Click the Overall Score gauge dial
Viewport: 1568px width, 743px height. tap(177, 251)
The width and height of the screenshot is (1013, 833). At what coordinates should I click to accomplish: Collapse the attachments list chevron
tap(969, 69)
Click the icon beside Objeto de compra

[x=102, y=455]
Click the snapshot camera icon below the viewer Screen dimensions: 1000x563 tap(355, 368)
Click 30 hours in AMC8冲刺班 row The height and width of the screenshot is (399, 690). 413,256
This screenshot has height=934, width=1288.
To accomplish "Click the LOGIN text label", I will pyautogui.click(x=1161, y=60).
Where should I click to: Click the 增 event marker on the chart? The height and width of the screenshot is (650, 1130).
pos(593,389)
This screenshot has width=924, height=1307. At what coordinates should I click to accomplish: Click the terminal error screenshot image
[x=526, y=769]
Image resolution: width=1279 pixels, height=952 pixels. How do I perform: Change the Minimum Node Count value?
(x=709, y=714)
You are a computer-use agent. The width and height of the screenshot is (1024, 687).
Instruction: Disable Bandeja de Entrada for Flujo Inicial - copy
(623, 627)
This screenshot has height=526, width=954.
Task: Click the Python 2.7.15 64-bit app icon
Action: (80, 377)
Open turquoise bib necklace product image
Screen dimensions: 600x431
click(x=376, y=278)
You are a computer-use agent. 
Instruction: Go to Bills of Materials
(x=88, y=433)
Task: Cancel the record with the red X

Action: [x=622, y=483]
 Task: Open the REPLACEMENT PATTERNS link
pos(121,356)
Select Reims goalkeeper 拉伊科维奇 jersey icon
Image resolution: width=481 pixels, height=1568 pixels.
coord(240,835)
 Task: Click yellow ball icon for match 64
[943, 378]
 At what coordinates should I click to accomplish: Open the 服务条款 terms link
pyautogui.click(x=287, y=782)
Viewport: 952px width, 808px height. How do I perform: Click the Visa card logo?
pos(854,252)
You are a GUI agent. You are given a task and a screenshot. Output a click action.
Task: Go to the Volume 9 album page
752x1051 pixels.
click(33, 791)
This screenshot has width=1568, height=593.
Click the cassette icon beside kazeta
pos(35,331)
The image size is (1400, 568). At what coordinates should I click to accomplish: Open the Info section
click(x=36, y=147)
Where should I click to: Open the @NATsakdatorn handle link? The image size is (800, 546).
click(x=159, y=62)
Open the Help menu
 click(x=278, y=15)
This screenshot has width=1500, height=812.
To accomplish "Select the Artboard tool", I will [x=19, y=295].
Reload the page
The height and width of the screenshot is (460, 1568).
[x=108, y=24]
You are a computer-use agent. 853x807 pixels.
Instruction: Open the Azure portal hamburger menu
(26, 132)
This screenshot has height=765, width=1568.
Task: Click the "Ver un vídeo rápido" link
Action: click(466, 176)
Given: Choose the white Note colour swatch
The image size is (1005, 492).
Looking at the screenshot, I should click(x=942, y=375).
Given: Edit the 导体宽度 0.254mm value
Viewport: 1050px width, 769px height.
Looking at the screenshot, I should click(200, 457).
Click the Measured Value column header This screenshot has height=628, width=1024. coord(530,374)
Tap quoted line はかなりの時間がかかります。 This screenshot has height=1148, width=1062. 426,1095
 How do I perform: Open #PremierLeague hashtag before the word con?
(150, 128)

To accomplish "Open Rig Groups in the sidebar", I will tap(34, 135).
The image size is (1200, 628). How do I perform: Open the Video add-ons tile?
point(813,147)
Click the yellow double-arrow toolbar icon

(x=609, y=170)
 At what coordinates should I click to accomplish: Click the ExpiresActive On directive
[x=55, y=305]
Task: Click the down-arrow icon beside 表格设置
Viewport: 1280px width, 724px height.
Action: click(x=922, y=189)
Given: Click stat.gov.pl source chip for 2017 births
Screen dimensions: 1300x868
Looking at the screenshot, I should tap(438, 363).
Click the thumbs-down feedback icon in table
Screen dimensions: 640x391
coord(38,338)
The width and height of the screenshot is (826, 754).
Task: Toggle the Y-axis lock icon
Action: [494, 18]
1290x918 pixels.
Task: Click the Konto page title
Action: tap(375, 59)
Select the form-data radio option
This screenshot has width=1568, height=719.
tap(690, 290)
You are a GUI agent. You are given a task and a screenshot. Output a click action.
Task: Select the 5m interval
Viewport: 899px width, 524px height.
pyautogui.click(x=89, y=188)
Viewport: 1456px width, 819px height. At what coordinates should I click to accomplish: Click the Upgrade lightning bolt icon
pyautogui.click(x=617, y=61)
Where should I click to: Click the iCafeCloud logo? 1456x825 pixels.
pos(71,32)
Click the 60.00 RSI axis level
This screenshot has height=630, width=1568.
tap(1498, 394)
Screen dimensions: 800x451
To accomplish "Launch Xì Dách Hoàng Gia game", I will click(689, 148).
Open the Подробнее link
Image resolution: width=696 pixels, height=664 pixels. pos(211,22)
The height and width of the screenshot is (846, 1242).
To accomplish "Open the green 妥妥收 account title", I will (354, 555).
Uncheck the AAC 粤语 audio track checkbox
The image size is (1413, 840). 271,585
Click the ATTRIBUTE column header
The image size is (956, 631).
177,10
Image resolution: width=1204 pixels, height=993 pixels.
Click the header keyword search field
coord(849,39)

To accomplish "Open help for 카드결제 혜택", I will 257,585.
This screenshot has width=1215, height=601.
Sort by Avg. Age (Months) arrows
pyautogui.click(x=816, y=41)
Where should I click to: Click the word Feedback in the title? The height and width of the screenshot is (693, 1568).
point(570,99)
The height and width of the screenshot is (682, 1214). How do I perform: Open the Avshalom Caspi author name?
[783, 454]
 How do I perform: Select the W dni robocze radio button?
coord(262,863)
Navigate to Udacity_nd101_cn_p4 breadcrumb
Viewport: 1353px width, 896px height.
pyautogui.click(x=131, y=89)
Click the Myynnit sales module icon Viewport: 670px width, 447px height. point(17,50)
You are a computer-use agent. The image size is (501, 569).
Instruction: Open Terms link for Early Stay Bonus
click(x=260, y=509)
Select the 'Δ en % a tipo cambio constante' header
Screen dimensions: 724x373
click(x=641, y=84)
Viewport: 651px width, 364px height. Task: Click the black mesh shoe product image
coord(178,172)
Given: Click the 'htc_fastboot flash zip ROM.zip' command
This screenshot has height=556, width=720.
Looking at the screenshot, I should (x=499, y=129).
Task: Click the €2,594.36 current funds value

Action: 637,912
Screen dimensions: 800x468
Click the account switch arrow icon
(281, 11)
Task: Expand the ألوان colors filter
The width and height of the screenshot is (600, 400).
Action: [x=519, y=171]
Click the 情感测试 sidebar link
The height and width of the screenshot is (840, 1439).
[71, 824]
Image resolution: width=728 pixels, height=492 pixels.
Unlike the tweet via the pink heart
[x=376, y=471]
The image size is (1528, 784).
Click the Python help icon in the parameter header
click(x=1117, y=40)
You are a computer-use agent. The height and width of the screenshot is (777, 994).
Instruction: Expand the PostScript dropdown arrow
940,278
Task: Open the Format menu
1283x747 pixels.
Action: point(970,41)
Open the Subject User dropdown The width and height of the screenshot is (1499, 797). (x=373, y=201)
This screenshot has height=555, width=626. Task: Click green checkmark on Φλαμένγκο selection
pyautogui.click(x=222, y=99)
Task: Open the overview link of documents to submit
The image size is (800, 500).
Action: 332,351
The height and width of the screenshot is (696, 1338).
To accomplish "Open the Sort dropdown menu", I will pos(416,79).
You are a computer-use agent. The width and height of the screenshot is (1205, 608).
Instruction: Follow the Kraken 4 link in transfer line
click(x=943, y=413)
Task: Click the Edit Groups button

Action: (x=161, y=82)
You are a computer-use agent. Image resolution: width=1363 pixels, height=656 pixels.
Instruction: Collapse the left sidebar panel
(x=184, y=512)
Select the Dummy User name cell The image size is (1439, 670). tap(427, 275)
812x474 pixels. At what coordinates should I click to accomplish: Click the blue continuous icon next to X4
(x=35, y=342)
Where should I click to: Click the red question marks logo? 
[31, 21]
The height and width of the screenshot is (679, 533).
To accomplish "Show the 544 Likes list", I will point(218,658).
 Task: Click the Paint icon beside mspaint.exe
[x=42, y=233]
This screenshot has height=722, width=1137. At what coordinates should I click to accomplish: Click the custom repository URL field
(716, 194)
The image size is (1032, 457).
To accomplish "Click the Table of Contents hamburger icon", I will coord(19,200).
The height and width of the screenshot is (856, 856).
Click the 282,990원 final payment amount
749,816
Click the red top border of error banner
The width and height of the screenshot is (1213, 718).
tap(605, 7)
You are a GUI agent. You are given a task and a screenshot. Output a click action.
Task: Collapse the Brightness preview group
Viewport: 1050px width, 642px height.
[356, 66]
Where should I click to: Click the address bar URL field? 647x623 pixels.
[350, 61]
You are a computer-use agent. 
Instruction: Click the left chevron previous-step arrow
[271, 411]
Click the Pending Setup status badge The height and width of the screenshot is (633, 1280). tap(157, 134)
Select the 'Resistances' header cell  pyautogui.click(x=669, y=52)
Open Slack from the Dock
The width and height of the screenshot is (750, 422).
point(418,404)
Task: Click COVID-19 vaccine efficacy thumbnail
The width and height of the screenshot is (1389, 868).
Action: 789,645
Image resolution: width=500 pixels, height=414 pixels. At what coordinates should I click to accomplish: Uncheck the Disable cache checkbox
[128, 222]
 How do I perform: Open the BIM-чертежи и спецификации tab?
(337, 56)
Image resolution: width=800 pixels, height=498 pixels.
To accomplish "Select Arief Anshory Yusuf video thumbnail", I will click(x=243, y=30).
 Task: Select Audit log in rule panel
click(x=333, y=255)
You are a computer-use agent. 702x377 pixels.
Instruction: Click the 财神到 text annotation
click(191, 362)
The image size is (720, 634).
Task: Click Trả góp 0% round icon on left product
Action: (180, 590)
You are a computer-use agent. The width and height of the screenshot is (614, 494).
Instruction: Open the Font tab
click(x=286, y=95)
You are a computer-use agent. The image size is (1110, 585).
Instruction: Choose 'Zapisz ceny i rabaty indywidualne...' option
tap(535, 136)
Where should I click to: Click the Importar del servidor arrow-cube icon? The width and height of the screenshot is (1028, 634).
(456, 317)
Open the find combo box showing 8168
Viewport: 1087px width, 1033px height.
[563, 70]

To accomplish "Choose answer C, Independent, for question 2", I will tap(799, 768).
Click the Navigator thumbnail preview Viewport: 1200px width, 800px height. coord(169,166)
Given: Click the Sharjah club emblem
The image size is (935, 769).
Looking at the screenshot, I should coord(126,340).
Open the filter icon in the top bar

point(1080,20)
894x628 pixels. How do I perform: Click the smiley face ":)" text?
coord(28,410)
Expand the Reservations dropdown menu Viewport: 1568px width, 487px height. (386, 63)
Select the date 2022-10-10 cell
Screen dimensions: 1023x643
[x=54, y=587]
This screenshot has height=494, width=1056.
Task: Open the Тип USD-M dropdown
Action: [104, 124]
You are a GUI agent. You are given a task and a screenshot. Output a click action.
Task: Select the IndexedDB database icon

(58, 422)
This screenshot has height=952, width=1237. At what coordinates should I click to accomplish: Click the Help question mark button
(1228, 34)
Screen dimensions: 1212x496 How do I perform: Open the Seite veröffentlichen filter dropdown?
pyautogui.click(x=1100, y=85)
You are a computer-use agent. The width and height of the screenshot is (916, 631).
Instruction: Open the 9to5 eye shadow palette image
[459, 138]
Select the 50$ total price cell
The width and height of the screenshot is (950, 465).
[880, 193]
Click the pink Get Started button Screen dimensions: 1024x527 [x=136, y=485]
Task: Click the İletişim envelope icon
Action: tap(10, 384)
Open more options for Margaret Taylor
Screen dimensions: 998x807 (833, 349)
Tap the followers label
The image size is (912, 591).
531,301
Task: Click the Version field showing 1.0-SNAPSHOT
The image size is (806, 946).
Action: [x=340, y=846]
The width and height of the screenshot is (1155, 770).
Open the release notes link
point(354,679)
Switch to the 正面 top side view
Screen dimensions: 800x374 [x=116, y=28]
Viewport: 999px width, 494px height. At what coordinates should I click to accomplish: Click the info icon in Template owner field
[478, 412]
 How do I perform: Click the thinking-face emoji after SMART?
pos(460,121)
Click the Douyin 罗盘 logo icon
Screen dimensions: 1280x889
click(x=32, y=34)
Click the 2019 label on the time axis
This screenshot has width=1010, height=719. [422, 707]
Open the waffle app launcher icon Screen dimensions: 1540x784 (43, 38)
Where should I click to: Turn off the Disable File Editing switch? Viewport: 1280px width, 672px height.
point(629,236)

..............................

Required work |
Quote, word for word, every line from the top of the entries through the line that holds "This screenshot has height=934, width=1288.".

Result for this task |
Click the Overall Score gauge dial
Viewport: 1568px width, 743px height. tap(177, 251)
The width and height of the screenshot is (1013, 833). At what coordinates should I click to accomplish: Collapse the attachments list chevron
tap(969, 69)
Click the icon beside Objeto de compra

[x=102, y=455]
Click the snapshot camera icon below the viewer Screen dimensions: 1000x563 tap(355, 368)
Click 30 hours in AMC8冲刺班 row The height and width of the screenshot is (399, 690). 413,256
This screenshot has height=934, width=1288.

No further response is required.